### RECORDED INFORMATION ###
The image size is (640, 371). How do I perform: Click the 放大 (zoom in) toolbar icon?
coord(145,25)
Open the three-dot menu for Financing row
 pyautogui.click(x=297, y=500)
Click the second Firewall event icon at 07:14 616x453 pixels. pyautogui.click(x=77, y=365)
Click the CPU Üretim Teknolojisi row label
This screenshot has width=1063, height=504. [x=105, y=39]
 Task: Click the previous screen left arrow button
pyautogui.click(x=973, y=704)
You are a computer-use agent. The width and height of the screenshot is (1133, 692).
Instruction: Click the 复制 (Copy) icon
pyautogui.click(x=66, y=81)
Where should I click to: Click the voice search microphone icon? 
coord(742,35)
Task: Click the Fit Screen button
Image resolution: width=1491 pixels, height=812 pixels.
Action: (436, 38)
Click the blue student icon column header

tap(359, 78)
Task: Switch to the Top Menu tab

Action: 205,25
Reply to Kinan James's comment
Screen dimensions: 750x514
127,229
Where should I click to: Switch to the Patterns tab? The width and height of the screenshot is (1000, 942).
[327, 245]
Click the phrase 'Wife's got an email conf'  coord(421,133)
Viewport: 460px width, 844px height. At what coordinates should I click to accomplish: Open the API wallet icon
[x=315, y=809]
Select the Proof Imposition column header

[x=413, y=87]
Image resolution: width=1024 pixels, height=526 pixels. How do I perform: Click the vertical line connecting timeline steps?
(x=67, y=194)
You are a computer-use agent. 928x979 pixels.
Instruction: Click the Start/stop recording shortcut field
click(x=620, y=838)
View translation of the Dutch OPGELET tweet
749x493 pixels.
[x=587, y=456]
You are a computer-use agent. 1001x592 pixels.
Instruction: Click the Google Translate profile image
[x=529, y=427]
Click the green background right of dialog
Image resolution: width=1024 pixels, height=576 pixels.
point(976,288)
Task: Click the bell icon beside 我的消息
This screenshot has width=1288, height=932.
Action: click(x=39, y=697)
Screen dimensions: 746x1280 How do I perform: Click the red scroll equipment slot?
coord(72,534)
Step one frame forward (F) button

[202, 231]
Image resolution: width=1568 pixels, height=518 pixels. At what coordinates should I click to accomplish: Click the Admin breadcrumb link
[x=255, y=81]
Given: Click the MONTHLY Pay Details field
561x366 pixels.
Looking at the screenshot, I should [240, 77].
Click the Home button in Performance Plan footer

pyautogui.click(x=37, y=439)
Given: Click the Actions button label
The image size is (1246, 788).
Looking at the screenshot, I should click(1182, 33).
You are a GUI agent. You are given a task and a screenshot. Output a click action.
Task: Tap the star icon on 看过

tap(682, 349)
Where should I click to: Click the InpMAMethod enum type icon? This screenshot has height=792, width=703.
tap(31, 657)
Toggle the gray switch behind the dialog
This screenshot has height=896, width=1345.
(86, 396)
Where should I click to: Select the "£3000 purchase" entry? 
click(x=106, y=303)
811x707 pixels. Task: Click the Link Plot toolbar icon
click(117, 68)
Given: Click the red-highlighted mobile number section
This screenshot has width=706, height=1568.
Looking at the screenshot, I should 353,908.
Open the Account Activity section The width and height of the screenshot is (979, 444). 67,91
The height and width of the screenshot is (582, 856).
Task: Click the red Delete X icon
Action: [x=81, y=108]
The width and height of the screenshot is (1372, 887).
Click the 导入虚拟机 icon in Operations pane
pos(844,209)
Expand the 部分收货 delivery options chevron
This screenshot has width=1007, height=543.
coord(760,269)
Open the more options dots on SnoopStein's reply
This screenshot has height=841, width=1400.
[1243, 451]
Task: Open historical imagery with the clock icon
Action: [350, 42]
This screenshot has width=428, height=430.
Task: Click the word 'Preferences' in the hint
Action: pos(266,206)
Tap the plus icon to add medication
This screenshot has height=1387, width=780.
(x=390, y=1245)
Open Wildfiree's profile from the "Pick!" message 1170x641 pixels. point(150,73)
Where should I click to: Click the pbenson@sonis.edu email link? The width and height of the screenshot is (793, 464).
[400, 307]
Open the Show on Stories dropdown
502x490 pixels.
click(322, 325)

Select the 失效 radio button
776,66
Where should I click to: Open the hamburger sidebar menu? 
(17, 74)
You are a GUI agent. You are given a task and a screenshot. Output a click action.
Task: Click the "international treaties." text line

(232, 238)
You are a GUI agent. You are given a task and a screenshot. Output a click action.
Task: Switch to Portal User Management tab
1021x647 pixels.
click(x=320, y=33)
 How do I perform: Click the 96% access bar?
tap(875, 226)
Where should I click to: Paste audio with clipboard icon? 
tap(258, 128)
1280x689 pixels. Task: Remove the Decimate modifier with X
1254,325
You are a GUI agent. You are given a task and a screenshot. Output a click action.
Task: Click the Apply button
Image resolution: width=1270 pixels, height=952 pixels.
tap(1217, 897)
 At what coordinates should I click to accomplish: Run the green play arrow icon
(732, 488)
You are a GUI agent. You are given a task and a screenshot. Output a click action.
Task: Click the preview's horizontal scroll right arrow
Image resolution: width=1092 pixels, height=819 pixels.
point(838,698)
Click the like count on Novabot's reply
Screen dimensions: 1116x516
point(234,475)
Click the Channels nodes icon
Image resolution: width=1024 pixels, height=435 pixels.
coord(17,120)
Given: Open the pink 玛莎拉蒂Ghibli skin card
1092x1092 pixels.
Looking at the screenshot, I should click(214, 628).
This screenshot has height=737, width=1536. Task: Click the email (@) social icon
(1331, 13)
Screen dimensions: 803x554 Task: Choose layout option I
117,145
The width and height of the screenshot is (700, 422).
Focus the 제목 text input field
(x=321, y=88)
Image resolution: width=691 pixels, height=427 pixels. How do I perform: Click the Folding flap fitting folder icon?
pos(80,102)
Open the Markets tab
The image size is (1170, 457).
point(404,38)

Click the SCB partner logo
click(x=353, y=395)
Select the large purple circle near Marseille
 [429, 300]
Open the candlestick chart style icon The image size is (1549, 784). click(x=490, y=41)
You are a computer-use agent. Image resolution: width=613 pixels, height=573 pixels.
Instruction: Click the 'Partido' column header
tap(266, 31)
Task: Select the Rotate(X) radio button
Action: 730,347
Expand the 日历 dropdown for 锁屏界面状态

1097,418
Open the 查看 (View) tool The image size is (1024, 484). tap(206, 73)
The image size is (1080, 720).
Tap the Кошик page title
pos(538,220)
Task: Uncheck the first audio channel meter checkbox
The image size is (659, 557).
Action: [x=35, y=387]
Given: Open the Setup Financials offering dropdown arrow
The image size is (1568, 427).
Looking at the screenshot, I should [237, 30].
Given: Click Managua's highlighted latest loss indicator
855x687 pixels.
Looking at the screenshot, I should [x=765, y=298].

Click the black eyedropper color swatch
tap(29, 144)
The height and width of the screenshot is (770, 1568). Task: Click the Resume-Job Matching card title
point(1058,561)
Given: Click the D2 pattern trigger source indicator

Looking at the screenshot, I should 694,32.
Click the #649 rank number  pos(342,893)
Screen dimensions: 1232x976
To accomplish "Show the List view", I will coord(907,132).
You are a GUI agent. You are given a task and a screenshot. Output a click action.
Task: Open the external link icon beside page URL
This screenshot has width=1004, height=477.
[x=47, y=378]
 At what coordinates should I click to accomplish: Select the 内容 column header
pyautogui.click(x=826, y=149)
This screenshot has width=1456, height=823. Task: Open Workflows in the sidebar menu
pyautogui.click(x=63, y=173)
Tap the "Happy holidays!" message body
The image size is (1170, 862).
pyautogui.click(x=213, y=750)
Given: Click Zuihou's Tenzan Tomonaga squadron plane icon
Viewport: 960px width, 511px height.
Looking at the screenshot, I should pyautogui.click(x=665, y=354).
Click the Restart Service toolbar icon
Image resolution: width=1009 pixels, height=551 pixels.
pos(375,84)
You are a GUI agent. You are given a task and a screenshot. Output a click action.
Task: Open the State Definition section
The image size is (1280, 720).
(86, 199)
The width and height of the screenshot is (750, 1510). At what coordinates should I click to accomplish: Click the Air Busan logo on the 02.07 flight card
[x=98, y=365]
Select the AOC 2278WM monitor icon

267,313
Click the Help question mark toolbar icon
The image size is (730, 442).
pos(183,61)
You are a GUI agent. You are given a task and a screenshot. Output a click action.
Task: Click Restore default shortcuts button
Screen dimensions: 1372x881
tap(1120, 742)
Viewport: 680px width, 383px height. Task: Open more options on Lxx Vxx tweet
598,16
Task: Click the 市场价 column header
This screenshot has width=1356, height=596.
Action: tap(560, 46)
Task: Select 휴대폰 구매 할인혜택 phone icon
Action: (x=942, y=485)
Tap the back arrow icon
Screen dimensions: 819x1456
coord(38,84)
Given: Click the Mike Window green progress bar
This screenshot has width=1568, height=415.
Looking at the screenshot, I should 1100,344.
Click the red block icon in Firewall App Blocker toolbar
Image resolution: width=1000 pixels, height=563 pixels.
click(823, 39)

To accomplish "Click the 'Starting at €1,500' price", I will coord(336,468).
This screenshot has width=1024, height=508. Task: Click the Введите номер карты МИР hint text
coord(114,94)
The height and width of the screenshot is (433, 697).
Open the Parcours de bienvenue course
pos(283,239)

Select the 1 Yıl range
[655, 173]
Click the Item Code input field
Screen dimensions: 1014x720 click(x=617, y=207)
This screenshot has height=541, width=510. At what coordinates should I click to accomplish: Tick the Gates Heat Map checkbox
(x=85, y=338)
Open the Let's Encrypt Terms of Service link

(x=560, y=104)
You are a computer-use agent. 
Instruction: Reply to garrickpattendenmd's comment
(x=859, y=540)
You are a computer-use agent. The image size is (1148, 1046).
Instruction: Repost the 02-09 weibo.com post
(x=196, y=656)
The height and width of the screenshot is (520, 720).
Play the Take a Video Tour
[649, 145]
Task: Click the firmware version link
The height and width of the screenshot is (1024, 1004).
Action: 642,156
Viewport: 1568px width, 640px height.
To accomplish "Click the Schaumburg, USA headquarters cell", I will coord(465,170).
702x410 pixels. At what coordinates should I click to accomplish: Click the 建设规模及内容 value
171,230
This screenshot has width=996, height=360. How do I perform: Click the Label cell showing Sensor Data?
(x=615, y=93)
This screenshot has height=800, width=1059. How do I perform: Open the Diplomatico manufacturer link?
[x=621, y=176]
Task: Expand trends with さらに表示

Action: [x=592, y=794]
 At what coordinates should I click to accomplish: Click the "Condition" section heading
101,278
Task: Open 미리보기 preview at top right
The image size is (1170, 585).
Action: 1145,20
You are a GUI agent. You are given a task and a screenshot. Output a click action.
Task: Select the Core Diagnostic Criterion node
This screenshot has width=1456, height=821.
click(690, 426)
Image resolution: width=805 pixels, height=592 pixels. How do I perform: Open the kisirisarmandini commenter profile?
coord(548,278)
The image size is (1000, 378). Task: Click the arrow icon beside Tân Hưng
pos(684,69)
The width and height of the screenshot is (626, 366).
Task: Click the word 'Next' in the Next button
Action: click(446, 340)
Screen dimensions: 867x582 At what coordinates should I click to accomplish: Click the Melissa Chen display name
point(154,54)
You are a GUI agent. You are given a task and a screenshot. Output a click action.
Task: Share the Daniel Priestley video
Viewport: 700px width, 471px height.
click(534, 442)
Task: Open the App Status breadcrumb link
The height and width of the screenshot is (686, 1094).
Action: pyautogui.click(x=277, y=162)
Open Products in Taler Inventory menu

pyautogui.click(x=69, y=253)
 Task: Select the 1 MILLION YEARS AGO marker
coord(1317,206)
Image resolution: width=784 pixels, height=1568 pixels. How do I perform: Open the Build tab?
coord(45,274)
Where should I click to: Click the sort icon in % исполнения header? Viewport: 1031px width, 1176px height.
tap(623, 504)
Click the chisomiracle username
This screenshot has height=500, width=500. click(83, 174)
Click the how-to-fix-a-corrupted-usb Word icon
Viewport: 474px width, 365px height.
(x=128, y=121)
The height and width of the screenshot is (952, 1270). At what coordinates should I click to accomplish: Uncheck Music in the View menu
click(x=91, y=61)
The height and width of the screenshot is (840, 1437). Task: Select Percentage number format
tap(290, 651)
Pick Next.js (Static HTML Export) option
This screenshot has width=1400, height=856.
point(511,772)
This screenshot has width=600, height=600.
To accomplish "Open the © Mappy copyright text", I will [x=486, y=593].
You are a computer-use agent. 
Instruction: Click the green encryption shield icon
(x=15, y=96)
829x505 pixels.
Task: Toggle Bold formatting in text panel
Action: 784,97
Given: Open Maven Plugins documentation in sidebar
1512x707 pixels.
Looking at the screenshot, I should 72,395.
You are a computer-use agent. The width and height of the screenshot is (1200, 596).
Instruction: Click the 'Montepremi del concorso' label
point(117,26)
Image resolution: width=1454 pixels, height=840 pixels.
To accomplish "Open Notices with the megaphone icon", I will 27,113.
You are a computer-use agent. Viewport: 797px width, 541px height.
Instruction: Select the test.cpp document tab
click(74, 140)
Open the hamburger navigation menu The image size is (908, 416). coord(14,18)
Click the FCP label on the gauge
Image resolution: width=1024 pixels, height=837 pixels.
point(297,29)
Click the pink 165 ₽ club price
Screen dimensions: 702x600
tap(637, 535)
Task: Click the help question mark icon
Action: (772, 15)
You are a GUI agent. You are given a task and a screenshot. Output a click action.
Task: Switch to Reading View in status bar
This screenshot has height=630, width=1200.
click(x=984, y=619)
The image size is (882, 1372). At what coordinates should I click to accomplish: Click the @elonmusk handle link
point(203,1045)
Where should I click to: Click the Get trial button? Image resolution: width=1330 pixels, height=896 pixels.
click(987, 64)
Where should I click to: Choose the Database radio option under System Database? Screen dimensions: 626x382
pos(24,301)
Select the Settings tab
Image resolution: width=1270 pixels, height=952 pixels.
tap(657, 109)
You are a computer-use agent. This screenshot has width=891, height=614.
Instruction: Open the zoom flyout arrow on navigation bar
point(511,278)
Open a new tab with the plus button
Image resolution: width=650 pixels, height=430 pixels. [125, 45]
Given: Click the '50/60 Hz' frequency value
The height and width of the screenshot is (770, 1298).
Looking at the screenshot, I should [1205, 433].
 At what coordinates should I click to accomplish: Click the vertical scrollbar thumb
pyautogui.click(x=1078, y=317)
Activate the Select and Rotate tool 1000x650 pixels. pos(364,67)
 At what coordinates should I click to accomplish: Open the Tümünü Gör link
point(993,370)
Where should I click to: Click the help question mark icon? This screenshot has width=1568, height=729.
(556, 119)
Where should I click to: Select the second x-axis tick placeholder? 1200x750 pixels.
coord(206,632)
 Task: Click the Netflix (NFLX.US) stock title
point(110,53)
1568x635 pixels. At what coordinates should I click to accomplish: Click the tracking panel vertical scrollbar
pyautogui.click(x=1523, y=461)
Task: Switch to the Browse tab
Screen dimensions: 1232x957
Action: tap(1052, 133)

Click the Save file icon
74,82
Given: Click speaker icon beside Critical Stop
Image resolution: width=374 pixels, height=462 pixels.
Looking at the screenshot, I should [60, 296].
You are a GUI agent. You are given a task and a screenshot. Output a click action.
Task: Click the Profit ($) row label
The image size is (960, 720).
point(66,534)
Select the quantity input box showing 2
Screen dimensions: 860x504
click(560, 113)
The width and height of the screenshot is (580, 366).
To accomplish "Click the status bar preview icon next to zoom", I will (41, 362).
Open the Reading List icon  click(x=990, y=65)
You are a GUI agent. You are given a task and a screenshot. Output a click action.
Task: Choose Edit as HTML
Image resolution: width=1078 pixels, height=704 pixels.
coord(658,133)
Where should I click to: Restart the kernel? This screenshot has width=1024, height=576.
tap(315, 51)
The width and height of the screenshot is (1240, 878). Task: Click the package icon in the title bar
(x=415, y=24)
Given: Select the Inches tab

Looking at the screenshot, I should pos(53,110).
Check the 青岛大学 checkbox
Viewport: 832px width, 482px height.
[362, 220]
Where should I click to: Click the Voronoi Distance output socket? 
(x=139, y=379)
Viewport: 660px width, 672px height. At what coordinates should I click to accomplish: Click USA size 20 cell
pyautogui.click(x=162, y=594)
###
TRY IT:
In the listing above, find the line with "Where should I click to: Open" and the line with "Task: Click the Apply button", then print exactly those lines and every line between them.

FINISHED TASK:
Where should I click to: Open the hamburger sidebar menu? 
(17, 74)
You are a GUI agent. You are given a task and a screenshot. Output a click action.
Task: Click the "international treaties." text line

(232, 238)
You are a GUI agent. You are given a task and a screenshot. Output a click action.
Task: Switch to Portal User Management tab
1021x647 pixels.
click(x=320, y=33)
 How do I perform: Click the 96% access bar?
tap(875, 226)
Where should I click to: Paste audio with clipboard icon? 
tap(258, 128)
1280x689 pixels. Task: Remove the Decimate modifier with X
1254,325
You are a GUI agent. You are given a task and a screenshot. Output a click action.
Task: Click the Apply button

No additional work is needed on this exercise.